Request:
Reproduce the listing below verbatim, from the line containing "Go to トップ breadcrumb" through the line containing "point(316,181)". Output nothing else.

Records supplied:
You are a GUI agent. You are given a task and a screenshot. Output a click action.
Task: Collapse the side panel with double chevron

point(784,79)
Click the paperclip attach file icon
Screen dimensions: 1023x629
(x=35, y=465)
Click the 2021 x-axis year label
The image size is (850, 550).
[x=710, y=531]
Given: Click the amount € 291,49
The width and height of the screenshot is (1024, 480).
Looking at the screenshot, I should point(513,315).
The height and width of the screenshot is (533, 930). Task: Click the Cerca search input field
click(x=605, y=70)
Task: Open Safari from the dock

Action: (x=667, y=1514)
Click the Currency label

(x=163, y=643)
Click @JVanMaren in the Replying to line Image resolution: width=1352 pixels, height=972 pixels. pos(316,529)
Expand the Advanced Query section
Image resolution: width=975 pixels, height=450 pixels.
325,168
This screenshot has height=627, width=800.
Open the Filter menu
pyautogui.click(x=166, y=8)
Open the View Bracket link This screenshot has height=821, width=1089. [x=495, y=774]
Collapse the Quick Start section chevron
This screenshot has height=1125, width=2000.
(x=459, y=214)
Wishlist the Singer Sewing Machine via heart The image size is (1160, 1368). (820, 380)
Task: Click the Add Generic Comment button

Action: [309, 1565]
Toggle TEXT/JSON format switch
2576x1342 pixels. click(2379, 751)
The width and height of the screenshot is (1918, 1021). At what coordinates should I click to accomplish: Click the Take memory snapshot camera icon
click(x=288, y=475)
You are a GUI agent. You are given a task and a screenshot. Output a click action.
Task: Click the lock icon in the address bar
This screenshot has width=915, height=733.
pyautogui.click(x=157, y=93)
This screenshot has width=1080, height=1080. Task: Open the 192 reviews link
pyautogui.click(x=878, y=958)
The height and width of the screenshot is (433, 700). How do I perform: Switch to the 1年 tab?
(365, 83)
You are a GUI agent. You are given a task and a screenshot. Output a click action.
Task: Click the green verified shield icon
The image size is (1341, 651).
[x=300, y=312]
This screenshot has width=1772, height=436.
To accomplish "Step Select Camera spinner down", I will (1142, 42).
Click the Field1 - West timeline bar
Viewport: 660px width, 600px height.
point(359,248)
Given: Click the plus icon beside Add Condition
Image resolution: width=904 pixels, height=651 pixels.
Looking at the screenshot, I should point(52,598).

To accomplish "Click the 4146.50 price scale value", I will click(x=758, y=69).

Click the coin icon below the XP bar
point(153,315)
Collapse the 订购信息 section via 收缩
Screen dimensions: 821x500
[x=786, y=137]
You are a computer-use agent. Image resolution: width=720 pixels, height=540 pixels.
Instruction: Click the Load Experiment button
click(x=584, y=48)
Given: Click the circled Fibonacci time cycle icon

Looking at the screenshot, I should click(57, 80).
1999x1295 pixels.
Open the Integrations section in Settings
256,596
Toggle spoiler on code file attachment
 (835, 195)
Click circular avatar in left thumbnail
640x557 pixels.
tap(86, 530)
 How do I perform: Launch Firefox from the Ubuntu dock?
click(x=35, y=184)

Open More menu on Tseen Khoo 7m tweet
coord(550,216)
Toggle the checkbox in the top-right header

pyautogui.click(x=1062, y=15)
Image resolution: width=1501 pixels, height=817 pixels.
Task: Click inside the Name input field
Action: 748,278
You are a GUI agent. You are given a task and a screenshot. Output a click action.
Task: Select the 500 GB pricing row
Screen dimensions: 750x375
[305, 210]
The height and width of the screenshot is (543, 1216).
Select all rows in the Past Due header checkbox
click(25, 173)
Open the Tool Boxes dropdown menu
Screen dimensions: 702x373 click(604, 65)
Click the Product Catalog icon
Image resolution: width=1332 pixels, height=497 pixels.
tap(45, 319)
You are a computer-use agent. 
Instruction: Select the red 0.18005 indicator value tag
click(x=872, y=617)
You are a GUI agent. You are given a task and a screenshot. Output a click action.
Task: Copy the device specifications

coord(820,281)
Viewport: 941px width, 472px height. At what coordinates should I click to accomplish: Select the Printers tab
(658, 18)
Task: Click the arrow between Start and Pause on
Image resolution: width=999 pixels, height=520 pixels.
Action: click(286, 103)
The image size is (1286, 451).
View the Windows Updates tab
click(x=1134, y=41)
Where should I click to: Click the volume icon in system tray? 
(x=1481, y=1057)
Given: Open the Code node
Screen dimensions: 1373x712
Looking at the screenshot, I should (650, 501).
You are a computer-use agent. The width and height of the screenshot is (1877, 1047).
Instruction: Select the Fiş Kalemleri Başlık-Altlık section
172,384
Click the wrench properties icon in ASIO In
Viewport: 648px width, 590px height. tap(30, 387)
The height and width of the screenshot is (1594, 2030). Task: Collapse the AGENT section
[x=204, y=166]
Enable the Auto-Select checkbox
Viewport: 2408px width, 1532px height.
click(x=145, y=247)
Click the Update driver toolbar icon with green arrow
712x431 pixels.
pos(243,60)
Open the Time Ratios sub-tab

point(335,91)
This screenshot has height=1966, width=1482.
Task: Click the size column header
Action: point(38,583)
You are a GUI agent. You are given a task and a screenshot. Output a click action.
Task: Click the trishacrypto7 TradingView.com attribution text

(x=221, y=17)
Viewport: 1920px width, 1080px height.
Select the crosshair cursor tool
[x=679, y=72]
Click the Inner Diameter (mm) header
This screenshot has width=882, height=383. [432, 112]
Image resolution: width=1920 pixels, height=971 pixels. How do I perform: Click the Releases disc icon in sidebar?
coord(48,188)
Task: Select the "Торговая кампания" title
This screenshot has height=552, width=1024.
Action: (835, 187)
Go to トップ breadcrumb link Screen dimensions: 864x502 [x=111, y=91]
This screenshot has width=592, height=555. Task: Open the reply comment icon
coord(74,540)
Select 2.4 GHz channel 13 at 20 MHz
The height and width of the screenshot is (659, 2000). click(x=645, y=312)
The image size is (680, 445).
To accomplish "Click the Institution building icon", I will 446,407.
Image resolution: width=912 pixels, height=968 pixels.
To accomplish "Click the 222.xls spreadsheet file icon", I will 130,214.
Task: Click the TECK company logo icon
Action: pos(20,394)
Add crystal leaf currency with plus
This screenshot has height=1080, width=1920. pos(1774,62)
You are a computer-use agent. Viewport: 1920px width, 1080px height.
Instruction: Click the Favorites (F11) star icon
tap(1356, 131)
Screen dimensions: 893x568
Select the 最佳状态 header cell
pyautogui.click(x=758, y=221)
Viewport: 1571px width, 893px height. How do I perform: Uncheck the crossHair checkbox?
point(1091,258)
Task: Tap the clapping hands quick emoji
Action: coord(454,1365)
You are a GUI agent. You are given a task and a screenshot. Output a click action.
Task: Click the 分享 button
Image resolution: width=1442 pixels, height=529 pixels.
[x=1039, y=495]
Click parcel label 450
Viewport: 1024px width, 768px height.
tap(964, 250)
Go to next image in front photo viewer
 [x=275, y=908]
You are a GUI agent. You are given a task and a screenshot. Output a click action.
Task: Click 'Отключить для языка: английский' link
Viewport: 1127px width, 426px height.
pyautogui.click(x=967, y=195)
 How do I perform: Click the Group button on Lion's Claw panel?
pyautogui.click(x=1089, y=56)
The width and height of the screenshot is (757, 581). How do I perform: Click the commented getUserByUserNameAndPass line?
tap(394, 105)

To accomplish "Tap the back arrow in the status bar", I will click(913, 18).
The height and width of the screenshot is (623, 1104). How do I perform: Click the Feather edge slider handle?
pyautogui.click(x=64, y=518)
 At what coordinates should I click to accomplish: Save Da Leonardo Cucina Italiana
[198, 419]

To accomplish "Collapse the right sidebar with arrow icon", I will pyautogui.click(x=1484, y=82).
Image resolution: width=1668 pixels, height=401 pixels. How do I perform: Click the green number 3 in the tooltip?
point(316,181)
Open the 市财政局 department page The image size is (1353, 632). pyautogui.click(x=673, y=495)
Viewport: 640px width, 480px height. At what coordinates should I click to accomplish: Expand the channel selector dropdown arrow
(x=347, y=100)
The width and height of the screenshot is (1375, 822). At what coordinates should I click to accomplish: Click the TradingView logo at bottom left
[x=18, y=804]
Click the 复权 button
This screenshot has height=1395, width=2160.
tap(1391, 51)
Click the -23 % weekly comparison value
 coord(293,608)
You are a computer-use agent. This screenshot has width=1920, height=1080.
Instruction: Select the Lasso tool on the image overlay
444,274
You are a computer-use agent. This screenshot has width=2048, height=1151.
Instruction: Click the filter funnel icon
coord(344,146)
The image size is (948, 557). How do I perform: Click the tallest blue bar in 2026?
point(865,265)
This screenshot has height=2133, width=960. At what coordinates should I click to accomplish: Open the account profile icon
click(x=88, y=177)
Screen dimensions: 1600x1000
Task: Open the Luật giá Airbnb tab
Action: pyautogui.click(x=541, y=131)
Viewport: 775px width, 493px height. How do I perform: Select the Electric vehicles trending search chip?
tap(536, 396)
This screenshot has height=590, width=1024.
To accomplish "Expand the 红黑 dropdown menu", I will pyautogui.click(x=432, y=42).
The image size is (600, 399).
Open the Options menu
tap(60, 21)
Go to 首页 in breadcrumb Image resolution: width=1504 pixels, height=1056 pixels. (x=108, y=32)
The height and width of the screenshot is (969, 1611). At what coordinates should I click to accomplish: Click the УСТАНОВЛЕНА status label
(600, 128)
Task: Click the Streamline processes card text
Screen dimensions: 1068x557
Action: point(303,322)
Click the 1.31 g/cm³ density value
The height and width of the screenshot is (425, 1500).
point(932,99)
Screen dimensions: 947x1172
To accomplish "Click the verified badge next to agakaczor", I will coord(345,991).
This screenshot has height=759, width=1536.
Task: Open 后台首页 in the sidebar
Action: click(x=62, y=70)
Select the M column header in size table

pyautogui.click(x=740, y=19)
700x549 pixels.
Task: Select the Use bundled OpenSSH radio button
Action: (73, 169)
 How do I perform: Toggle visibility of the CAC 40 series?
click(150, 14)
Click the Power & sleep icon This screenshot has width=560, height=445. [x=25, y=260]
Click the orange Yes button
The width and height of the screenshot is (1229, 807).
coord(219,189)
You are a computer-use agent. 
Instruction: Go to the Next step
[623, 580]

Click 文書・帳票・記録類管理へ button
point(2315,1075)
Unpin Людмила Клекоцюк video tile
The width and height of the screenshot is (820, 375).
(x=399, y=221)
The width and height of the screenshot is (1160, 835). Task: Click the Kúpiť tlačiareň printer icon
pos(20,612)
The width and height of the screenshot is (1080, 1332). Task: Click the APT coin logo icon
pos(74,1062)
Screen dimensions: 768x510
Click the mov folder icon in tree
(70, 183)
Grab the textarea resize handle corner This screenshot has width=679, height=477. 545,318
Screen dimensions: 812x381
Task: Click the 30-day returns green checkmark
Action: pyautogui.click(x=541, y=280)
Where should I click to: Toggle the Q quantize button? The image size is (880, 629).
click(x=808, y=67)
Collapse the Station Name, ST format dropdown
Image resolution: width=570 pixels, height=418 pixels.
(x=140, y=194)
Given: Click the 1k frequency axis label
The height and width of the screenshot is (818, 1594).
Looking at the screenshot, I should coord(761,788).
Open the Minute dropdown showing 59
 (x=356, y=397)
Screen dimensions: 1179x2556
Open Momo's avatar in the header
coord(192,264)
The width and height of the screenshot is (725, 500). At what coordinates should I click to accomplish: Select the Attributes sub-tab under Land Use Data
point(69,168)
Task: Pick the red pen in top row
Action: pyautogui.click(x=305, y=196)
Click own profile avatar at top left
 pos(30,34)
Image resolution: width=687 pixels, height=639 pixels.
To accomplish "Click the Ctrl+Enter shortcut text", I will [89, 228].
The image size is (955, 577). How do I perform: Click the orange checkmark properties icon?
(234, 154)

Solution for this problem:
Go to トップ breadcrumb link Screen dimensions: 864x502 [x=111, y=91]
This screenshot has width=592, height=555. Task: Open the reply comment icon
coord(74,540)
Select 2.4 GHz channel 13 at 20 MHz
The height and width of the screenshot is (659, 2000). click(x=645, y=312)
The image size is (680, 445).
To accomplish "Click the Institution building icon", I will 446,407.
Image resolution: width=912 pixels, height=968 pixels.
To accomplish "Click the 222.xls spreadsheet file icon", I will 130,214.
Task: Click the TECK company logo icon
Action: pos(20,394)
Add crystal leaf currency with plus
This screenshot has height=1080, width=1920. pos(1774,62)
You are a computer-use agent. Viewport: 1920px width, 1080px height.
Instruction: Click the Favorites (F11) star icon
tap(1356, 131)
Screen dimensions: 893x568
Select the 最佳状态 header cell
pyautogui.click(x=758, y=221)
Viewport: 1571px width, 893px height. How do I perform: Uncheck the crossHair checkbox?
point(1091,258)
Task: Tap the clapping hands quick emoji
Action: coord(454,1365)
You are a GUI agent. You are given a task and a screenshot. Output a click action.
Task: Click the 分享 button
Image resolution: width=1442 pixels, height=529 pixels.
[x=1039, y=495]
Click parcel label 450
Viewport: 1024px width, 768px height.
tap(964, 250)
Go to next image in front photo viewer
 [x=275, y=908]
You are a GUI agent. You are given a task and a screenshot. Output a click action.
Task: Click 'Отключить для языка: английский' link
Viewport: 1127px width, 426px height.
pyautogui.click(x=967, y=195)
 How do I perform: Click the Group button on Lion's Claw panel?
pyautogui.click(x=1089, y=56)
The width and height of the screenshot is (757, 581). How do I perform: Click the commented getUserByUserNameAndPass line?
tap(394, 105)

To accomplish "Tap the back arrow in the status bar", I will click(913, 18).
The height and width of the screenshot is (623, 1104). How do I perform: Click the Feather edge slider handle?
pyautogui.click(x=64, y=518)
 At what coordinates should I click to accomplish: Save Da Leonardo Cucina Italiana
[198, 419]

To accomplish "Collapse the right sidebar with arrow icon", I will pyautogui.click(x=1484, y=82).
Image resolution: width=1668 pixels, height=401 pixels. How do I perform: Click the green number 3 in the tooltip?
point(316,181)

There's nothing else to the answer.